HOP ABOARD—Cast members, from left, John Michael Tedrick, Olivia Marcum, Peter Umipig and Max Baxter along with the famous car take center stage during the Conejo Players Theatre’s junior production. Courtesy of Mike McCauley

What do James Bond and Caractacus Potts have in common?

Both were the products of the imagination of novelist Ian Fleming, who not only created Bond, the international spy, but also Potts, an eccentric inventor who restores a magical car named Chitty Chitty Bang Bang.

Fleming’s story was originally published as a children’s book in 1964, and it became a hit when MGM produced the motion picture four years later, with a script adapted by Roald Dahl (“Charlie and the Chocolate Factory”) and Ken Hughes.

Dick Van Dyke starred as Potts, and the score was composed by Disney stalwarts, brothers Richard M. and Robert B. Sherman.

The stage musical didn’t come about until 2002, when it premiered in London’s West End.

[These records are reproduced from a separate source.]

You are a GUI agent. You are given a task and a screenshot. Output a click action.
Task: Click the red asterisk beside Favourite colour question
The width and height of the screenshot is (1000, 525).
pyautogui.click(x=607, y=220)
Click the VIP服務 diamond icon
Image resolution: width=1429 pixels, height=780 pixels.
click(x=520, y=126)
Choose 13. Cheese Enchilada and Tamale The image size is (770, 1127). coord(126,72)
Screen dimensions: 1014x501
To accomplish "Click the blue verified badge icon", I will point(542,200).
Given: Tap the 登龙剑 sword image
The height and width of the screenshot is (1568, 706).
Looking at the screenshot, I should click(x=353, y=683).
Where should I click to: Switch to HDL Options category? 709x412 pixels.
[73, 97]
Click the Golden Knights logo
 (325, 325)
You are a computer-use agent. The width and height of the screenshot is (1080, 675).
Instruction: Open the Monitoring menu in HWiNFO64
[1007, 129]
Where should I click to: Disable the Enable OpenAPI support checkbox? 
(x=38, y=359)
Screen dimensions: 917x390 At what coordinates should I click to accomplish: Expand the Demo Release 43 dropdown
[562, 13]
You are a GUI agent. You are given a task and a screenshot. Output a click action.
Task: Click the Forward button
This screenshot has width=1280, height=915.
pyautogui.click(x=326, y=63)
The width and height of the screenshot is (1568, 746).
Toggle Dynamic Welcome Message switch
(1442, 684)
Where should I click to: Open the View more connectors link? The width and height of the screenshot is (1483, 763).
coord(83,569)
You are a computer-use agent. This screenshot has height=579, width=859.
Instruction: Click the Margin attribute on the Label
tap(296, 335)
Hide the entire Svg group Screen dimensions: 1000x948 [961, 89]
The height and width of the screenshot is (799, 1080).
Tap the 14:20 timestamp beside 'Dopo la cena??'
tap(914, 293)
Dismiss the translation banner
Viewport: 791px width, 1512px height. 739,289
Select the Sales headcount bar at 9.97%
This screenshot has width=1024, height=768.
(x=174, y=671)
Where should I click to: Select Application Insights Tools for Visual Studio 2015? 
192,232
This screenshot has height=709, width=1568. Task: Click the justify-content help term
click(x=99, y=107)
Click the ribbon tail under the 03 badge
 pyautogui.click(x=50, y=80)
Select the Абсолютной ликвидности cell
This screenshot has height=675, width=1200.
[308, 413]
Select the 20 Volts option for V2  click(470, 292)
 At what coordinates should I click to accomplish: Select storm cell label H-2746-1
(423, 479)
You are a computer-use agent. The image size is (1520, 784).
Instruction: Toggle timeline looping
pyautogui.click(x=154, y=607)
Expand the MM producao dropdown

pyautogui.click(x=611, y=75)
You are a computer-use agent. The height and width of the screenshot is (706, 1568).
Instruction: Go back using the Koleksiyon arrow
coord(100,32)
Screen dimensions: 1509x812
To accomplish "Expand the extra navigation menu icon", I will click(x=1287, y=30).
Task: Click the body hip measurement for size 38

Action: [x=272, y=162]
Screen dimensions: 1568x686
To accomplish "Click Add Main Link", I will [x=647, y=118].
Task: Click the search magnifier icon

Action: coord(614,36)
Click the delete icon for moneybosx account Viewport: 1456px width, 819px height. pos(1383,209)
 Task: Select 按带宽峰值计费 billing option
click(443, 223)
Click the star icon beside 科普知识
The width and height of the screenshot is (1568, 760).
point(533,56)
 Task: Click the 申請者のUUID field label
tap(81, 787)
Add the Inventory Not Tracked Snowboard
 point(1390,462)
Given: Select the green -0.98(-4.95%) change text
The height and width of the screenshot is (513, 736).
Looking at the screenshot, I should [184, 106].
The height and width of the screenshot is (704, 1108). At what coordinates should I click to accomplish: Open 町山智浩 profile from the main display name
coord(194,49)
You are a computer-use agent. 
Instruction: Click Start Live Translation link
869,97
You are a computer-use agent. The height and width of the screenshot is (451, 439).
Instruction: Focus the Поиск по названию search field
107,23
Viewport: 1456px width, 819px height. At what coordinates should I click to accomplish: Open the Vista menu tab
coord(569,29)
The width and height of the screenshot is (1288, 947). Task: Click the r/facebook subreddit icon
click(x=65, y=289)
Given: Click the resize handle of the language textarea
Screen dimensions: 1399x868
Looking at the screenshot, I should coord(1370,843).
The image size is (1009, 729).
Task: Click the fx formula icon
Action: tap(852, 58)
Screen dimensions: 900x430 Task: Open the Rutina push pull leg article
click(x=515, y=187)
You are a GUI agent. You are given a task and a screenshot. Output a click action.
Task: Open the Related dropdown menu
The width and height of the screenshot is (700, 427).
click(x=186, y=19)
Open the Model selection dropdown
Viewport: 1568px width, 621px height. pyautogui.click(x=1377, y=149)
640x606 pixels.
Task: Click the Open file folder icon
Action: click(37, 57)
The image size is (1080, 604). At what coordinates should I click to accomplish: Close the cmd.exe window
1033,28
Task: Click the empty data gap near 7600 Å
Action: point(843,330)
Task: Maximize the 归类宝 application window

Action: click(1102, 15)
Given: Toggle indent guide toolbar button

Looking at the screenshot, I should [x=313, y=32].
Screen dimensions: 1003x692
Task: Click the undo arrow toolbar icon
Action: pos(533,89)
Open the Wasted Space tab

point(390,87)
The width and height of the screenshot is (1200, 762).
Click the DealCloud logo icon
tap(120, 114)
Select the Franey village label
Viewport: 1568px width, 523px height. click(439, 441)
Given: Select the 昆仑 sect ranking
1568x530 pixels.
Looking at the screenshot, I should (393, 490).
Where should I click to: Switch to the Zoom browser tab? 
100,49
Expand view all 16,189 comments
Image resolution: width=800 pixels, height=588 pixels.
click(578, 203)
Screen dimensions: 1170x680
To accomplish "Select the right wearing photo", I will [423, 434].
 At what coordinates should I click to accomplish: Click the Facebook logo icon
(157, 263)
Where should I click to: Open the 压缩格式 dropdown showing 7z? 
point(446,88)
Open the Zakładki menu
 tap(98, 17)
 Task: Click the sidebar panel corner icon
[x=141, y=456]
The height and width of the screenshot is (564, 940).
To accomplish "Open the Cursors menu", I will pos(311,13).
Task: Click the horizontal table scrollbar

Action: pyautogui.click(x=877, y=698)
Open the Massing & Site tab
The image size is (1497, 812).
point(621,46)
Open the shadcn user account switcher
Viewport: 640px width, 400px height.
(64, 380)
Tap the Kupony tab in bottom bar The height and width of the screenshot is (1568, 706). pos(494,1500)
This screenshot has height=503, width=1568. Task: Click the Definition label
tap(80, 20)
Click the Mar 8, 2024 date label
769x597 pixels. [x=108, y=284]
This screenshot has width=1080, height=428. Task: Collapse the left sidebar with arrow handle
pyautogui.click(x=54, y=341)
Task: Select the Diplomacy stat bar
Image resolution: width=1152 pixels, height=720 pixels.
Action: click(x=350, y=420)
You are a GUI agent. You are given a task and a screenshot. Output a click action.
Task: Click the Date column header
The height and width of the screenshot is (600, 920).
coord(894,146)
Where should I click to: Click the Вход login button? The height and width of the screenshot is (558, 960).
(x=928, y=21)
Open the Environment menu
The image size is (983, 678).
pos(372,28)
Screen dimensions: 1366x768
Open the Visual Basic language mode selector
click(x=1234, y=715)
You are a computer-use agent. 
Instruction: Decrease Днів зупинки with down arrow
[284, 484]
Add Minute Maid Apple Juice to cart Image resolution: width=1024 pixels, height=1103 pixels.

It arrived on Broadway in 2005, making it a fairly recent addition to American stages.

The Conejo Players Theatre’s production of the junior version of the show (cut down to an hour) ran for two weekends, ending Sept. 29.

“Chitty Chitty Bang Bang” is a fanciful tale involving Potts’ attempts to buy the run-down automobile from a junkyard and then using the restored car, accompanied by his two children, Jeremy and Jemima, to rescue the beloved Grandpa, who has been kidnapped by the evil Baron Bomburst of Vulgaria.

The comedy is broad and the story moves along quickly (even more so in the junior version), but the real stars of the show are the car itself and the Sherman Brothers’ melodious, catchy score.

Conejo Players’ production marks the first directorial effort by Noah Terry, who does an excellent job with the all-youth cast, led by John Michael Tedrick in a charismatic turn as Potts.

Peter Umipig, a precocious young actor who played Tock the Watchdog in CPT’s recent “The Phantom Tollbooth,” plays Jeremy, while Olivia Marcum, who was double-cast in the title role of 5-Star Theatrical’s “Matilda” earlier this spring, plays his sister, Jemima.

Abigail Reeves portrays Truly Scrumptious, Potts’ love interest. Reeves displays a shimmering soprano in the quaintly sweet “Doll on a Music Box.”

The score is filled with well-crafted singalongs that are typical of the Shermans’ style, and it’s a shame we don’t hear them very much anymore.

The title song lost to “The Windmills of Your Mind” in the 1968 Oscar competition, but the show’s best song is the lullaby “Hushabye Mountain,” which ranks with “Feed the Birds” as one of the Shermans’ loveliest melodies.

The score also features more rambunctious numbers such as “Me Ol’ Bamboo” (led by Potts) and “The Bombie Samba” featuring Katelyn Norman’s choreography.

Max Baxter does a delightful job as the whiskered Grandpa, garnering laughs from the audience with his exaggerated British accent, while Theo Chambers and Sarah Hatfield do well as the Baron and Baroness.

The pratfalling henchmen Boris and Goran are played by Sabrina Silva and Lily Gentry, who were funny in a scene where they appear to be running after the magical automobile.

Asher Mitchell plays the evil Childcatcher, a role that is unfortunately trimmed in the junior version, eliminating the character’s scene-chewing solo, “Kiddy-Widdy-Winkies.”

The car itself, a realistic looking 1920s racing car complete with retractable wings and working headlights, is one of several machines lovingly built by construction wizard John Eslick, who also created several other contraptions for the show.

The auto received an ovation from the audience when it was revealed, and it was made to “take a bow” along with the actors at the close of the show.

Although “Chitty Chitty Bang Bang Jr.” is a fantasy that requires the magical car to fly and float on water, the production team did a good job of simulating these effects through suggestion and minimal props.